Surgical treatments are covered when deemed medically necessary, typically after conservative options have failed. These include decompression surgery such as microdiscectomy or laminectomy, spinal fusion, spinal cord stimulation, and surgical implantation of artificial discs.15UnitedHealthcare. Medicare Coverage for Back Pain Prescription pain medications may be covered under Part D.

What Would Have to Change for Medicare to Cover Discseel

For Discseel to gain Medicare coverage, someone would need to either secure FDA approval for the use of fibrin sealant in spinal discs or successfully petition CMS through its National Coverage Determination process. A formal NCD request requires identifying the applicable Medicare benefit category, submitting supporting clinical evidence, explaining the benefit to the Medicare population, and providing a detailed description of the procedure.16Centers for Medicare & Medicaid Services.
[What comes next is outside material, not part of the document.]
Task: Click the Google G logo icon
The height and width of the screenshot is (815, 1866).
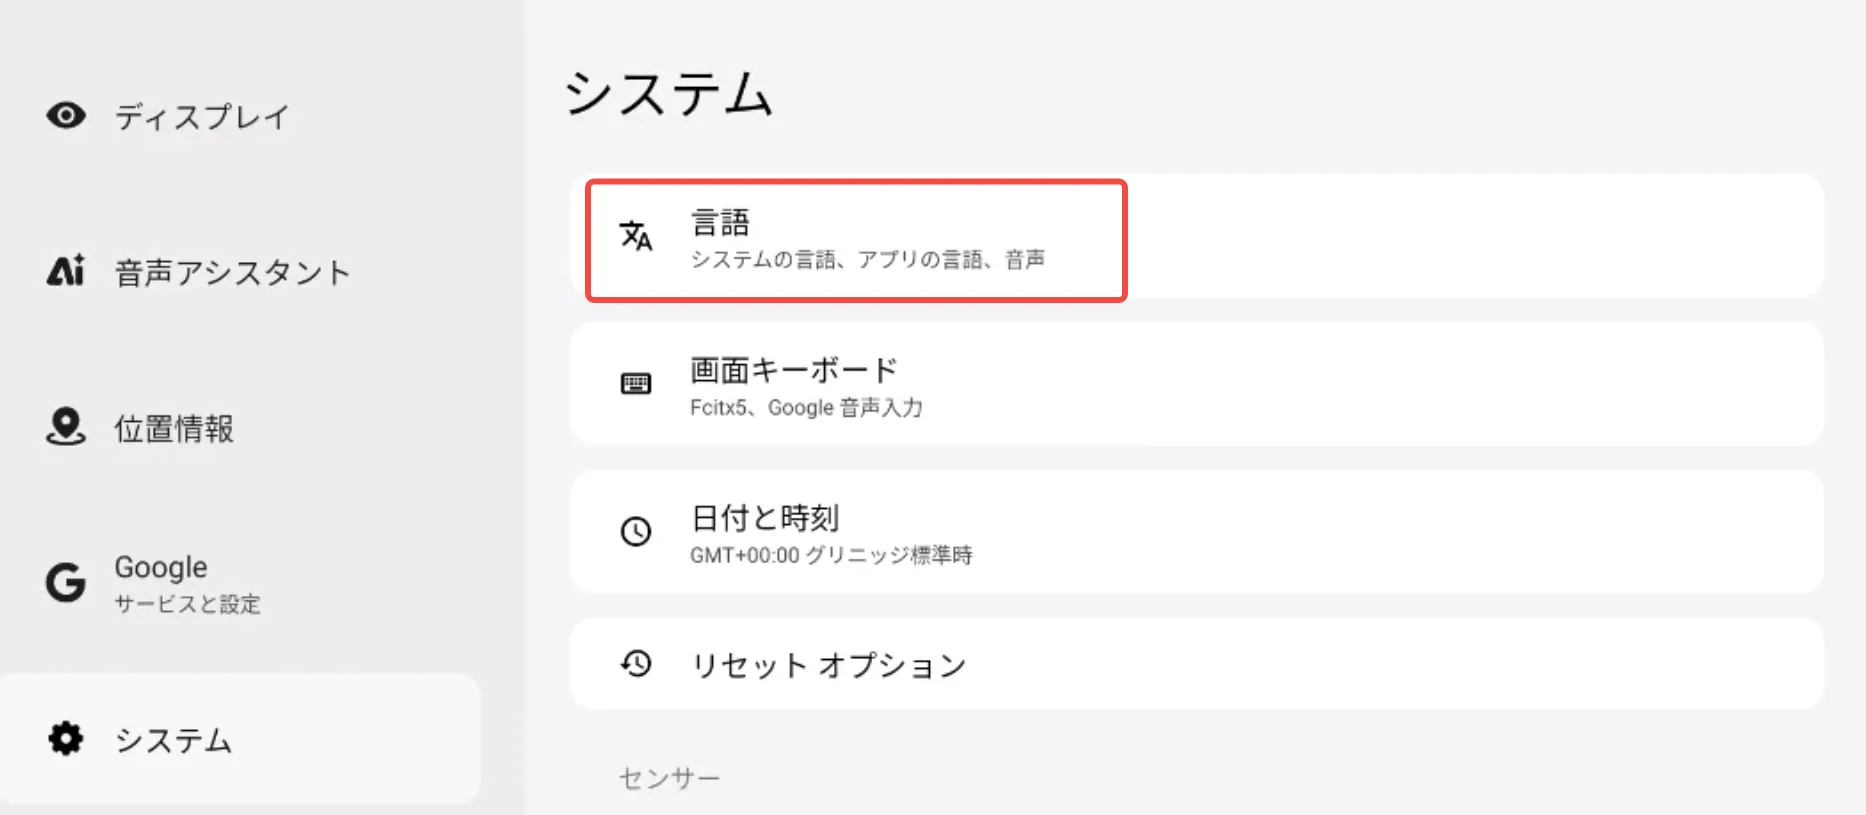Action: tap(66, 582)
NCD Request Process CMS encourages requesters to hold an informal conference call with its Coverage and Analysis Group before filing.17Federal Register. Medicare Program – Revised Process for Making National Coverage Determinations

The review typically takes nine to twelve months, beginning when CMS posts a public tracking sheet. CMS publishes a proposed decision followed by a 30-day public comment period, then issues a final determination within 60 days after comments close.18Centers for Medicare & Medicaid Services. NCD Process Timeline Alternatively, CMS could approve coverage under its Coverage with Evidence Development framework, which would require the procedure to be performed within a CMS-approved clinical study. Given that the largest randomized trial of fibrin sealant disc injection showed no benefit over saline and was terminated without publishing results, the evidentiary gap remains substantial.